Given Vector 2 Parallel to the Plane: $$\mathbf{v}_{2}=(-1,3,1)$$

Let a general point on the plane be denoted by $$(x,y,z)$$. The position vector of the given point is $$\mathbf{r}_0 = (-1,1,4)$$.

**step2 Formulate the Vector Equation of the Plane**

The vector equation of a plane that passes through a point $$\mathbf{r}_0$$ and is parallel to two non-parallel vectors $$\mathbf{v}_1$$ and $$\mathbf{v}_2$$ is given by the formula: $$\mathbf{r} = \mathbf{r}_0 + t\mathbf{v}_1 + s\mathbf{v}_2$$, where $$t$$ and $$s$$ are scalar parameters (any real numbers). We substitute the given point and vectors into this standard formula.

$$\mathbf{r} = (x,y,z)$$

$$\mathbf{r}_0 = (-1,1,4)$$

$$\mathbf{v}_1 = (6,-1,0)$$

$$\mathbf{v}_2 = (-1,3,1)$$

Substituting these values into the vector equation formula:

$$(x,y,z) = (-1,1,4) + t(6,-1,0) + s(-1,3,1)$$

**step3 Derive the Parametric Equations of the Plane**

From the vector equation, we can derive the parametric equations by equating the corresponding components (x, y, and z coordinates) on both sides of the equation.
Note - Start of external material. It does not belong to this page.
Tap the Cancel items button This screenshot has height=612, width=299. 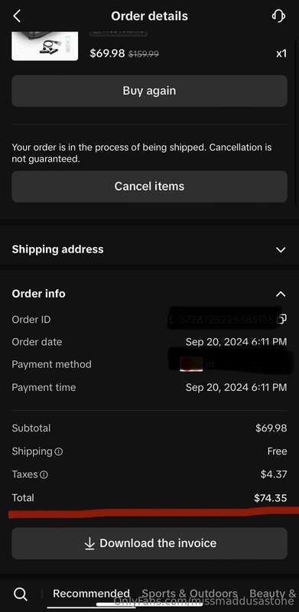pos(150,186)
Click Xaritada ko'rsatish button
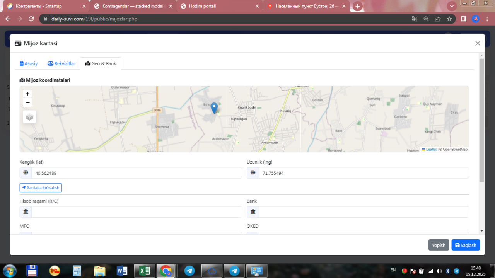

This will give us three separate equations, one for each coordinate, in terms of the parameters $$t$$ and $$s$$.

For the x-component:

$$x = -1 + t \times 6 + s \times (-1)$$

$$x = -1 + 6t - s$$

For the y-component:

$$y = 1 + t \times (-1) + s \times 3$$

$$y = 1 - t + 3s$$

For the z-component:

$$z = 4 + t \times 0 + s \times 1$$

$$z = 4 + s$$

These three equations represent the parametric form of the plane.

Alternative answer

Answer:
Vector Equation: $$\mathbf{r} = \langle -1, 1, 4 \rangle + t \langle 6, -1, 0 \rangle + s \langle -1, 3, 1 \rangle$$
Parametric Equations:
$$x = -1 + 6t - s$$
$$y = 1 - t + 3s$$
$$z = 4 + s$$ Explain
This is a question about <how to describe a flat surface (a plane) in 3D space using points and directions.> . The solving step is:

Hey there! This problem is all about figuring out how to describe a flat surface, like a piece of paper, but floating around in 3D space!

Imagine you're standing at a specific spot on this piece of paper. That's our starting point: **(-1, 1, 4)**. Let's call this point 'P'.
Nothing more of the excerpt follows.